## Verilen metin

Gördüğüm acıların fotoğrafını çekemedim

Deprem bölgesinde gördüğüm ve yaşadığım üç günü bir kitapta okusam, bir filmde izlesem inanmak bir yana, bunu yazanı abartı ile suçlardım.
İnsafsızlıkla suçlardım.
Bu kadar da olur mu derdim.
Belki de okuyamaz, izleyemezdim.
Peki bu gördüklerimi nasıl videoya çekebilirdim.
Nasıl fotoğraflayabilirdim.
Sizlere anlatırken bile buna nasıl dayanırdım?

Virane olmuş şehirler…

Atom bombası atılan Hiroşima’yı kitaplarda okumuş ve heybetinden korkmuştum.
Kahramanmaraş’a, Hatay’a, Adıyaman’a sanki onlarca atom bombası atılmıştı.
Kahramanmaraş’a vardığımızda uçak defalarca manevra yaptı şehrin üzerinde.
Ek seferlerden kaynaklı yoğunluk vardı.
Şehrin merkezi yerle birdi.

## Verilen bilgiler

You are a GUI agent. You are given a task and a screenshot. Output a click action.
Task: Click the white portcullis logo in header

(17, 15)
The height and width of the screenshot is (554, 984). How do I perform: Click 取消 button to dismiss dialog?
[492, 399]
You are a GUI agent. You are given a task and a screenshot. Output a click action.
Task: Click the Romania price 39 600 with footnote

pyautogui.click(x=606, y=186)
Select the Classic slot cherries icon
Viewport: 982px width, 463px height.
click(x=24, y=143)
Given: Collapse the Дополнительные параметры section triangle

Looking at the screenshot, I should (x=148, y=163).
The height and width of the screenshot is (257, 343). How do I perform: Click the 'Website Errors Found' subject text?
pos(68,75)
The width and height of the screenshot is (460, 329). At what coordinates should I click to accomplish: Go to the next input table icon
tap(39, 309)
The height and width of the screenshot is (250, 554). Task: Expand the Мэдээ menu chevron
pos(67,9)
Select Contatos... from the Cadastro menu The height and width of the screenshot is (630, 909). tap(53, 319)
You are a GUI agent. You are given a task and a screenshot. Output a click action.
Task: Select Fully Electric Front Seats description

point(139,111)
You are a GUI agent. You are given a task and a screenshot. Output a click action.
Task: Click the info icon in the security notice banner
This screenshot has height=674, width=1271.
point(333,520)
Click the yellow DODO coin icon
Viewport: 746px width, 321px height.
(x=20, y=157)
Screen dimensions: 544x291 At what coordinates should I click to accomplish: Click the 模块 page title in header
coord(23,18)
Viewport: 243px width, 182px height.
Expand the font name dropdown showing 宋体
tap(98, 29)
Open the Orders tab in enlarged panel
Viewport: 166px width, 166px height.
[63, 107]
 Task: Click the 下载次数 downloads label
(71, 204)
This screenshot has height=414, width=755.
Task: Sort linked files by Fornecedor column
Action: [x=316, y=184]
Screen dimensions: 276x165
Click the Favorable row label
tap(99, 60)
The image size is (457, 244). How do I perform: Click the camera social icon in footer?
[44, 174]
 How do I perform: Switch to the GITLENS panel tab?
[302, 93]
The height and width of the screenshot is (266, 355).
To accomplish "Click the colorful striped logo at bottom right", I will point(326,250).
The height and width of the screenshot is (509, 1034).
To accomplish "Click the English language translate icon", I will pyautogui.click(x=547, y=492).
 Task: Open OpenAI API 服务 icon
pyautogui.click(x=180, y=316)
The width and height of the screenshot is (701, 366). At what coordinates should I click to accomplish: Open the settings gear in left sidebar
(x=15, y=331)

## Yazılı görev
Verilen metinde adı geçen yerlerin hepsini, her birini yalnızca bir kez yazarak sıralayın.

## Görev yanıtı
Hiroşima, Kahramanmaraş, Hatay, Adıyaman